Excerpt provided »
__________________________________________________

Answer

**step1** Identifying the given roots

We are given two roots of a quadratic equation. Let's denote them as $$r_1$$ and $$r_2$$.
The first root is $$r_1 = 1+\sqrt{5}$$.
The second root is $$r_2 = 1-\sqrt{5}$$.

**step2** Calculating the sum of the roots

To form a quadratic equation from its roots, we first need to find the sum of the roots.
Sum of roots $$= r_1 + r_2$$
$$= (1+\sqrt{5}) + (1-\sqrt{5})$$
We can combine the numerical parts and the radical parts separately:
$$= (1+1) + (\sqrt{5}-\sqrt{5})$$
$$= 2 + 0$$
$$= 2$$
The sum of the roots is 2.

**step3** Calculating the product of the roots

Next, we need to find the product of the roots.
Product of roots $$= r_1 \times r_2$$
$$= (1+\sqrt{5}) \times (1-\sqrt{5})$$
This expression is in the form of $$(a+b)(a-b)$$, which is a difference of squares and simplifies to $$a^2 - b^2$$.
In this case, $$a=1$$ and $$b=\sqrt{5}$$.
So, the product is $$1^2 - (\sqrt{5})^2$$
$$1^2 = 1 \times 1 = 1$$
$$(\sqrt{5})^2 = 5$$
Therefore, the product of the roots $$= 1 - 5$$
$$= -4$$
The product of the roots is -4.

**step4** Constructing the quadratic equation

A quadratic equation with roots $$r_1$$ and $$r_2$$ can be written in the general form:
$$x^2 - (\text{sum of roots})x + (\text{product of roots}) = 0$$
Now, we substitute the sum of roots (which is 2) and the product of roots (which is -4) into this general form:
$$x^2 - (2)x + (-4) = 0$$
Simplifying the expression:
$$x^2 - 2x - 4 = 0$$
This is the quadratic equation with the given roots.

**step5** Comparing with the given options

We compare our derived quadratic equation $$x^2 - 2x - 4 = 0$$ with the given options:
A $$x^{2}-2x-4=0$$
B $$x^{2}+2x+4=0$$
C $$x^{2}+2x-4=0$$
D $$x^{2}-2x+4=0$$
Our equation matches option A.

__________________________________________________

Instruction » Reproduce the passage of the quadratic-equation solution from "We compare our" to "matches option A." word for word.

Records provided »
__________________________________________________

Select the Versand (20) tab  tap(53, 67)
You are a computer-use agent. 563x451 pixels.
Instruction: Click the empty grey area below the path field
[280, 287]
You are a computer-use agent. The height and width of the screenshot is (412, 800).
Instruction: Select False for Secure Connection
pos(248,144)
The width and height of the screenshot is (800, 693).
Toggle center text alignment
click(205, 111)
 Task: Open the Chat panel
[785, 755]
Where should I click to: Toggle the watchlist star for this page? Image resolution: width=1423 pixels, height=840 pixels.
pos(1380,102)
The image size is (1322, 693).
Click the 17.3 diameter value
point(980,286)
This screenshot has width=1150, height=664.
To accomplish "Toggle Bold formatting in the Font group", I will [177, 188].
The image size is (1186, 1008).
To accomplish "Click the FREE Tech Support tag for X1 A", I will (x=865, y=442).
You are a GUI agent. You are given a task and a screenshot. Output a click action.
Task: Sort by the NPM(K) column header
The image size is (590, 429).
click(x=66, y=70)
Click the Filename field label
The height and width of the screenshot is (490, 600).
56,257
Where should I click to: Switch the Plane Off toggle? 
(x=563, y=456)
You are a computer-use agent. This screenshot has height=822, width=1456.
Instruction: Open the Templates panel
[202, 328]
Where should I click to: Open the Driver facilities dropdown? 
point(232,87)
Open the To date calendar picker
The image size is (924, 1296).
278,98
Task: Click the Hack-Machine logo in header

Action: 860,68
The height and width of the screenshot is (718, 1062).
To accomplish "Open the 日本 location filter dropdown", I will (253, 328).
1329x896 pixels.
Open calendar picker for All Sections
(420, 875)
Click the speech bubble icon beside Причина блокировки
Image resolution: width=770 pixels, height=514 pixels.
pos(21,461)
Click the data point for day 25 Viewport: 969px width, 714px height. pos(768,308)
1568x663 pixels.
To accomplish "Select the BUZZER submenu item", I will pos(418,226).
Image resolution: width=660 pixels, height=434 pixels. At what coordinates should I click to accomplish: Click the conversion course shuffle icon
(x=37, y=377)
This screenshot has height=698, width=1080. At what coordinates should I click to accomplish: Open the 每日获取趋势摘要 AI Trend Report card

__________________________________________________

Result of this task »
We compare our derived quadratic equation $$x^2 - 2x - 4 = 0$$ with the given options:
A $$x^{2}-2x-4=0$$
B $$x^{2}+2x+4=0$$
C $$x^{2}+2x-4=0$$
D $$x^{2}-2x+4=0$$
Our equation matches option A.